When and Where?

"Techniques, Technologies and Applications"

Según ha progresado la historia de la biotecnología, se ha implementado, inventado y mejorado  el uso de distintas técnicas para el beneficio de poder obtener un mejor organismo.  La primera pregunta que se debe hacer es, ¿cuándo y dónde ocurrieron estos eventos? El comienzo de procesos biotecnológicos se puede trazar desde antes del año 1800, donde se implementan técnicas como la fermentación, antibióticos y domesticación de animales. Desde este punto en la historia hasta el siglo XXI, se ha visto la invención de numerosas técnicas innovadoras y hallazgos científicos que han aportado significativamente al avance de las ciencias en su totalidad. Algunos de estos eventos importantes incluyen la invención de PCR, plásmidos, ADN, clonación, organismos genéticamente modificado, enzimas de restricción entre otros.

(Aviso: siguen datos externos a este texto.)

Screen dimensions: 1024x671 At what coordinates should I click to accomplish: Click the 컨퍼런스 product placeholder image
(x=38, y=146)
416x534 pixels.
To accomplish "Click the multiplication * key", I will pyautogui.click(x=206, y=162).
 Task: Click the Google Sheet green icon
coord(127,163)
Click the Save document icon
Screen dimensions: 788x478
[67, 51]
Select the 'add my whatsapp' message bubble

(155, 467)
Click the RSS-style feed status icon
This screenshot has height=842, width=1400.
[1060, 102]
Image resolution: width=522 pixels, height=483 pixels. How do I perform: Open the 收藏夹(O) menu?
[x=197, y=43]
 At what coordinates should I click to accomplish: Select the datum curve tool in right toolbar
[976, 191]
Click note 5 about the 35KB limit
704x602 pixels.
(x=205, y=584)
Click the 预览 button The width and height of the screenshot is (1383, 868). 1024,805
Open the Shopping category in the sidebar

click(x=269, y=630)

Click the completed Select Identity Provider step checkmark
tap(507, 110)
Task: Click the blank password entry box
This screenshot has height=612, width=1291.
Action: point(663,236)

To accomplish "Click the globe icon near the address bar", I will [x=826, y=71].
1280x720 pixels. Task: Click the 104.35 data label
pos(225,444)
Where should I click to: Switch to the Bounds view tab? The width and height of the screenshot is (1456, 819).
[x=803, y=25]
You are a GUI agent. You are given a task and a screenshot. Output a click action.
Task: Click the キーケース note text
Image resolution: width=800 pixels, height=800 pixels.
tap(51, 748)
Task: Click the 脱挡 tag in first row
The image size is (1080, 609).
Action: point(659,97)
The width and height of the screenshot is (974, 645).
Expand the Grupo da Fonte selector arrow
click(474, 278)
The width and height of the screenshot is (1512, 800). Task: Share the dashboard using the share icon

Durante gran parte de la historia se ha encontrado evidencia que sustenta la práctica de la fermentación alcohólica, un proceso en el cual se utilizan ciertas levaduras y bacterias que transforma las azúcares de un sustrato en dióxido de carbono y alcohol etílico. Generalmente se utiliza el fruto de la vid como sustrato, ya que tiene grandes cantidades de ácido tartárico el cual promueve el desarrollo de las levaduras. Los primeros hallazgos fueron encontrados en las regiones de Georgia, Turquía e Irán hace más de 5000 a.C. Ya para el 1150, un médico catalán llamado Arnau de Villanova define con detalles el proceso de destilación. Luego, a finales del 1800, surge interés sobre la fermentación alcohólica y se logran dos grandes descubrimientos. Por un lado Pasteur descubrió que la fermentación alcohólica era anaeróbica y por el otro Buchner que la zimasa era la responsable de la fermentación alcohólica. Las técnicas biotecnológicas usadas hasta ese instante eran limitadas y bastante tradicionales. En el presente, se hace uso de diversos procedimientos que optimizan la producción de alcohol. Uno de estos procesos es la fermentación alcohólica continua la cual presenta mejoras hasta en un 300%, reduce la necesidad de sustrato y aumenta la cantidad de etanol. También se han enfocado en la utilización selectiva de ciertas levaduras que promueven a un mejor rendimiento de la fermentación como puede ser la Zymomonas Mobilis que ofrece ventajas en los procesos continuos de fermentación. En adicción, el uso de biorreactores ha significado una gran ventaja en la fermentación alcohólica, en estos se agrega el sustrato y ciertos metabolitos para llevar a cabo una fermentación mucho más concentrada y que a su vez se purifica al canalizar los residuos de CO2. En resumen, las técnicas biotecnológicas son capaces de tomar un proceso milenario y optimizarlo para hacerlo más costo efectivo y rápido, y a su vez aumentando la calidad del producto.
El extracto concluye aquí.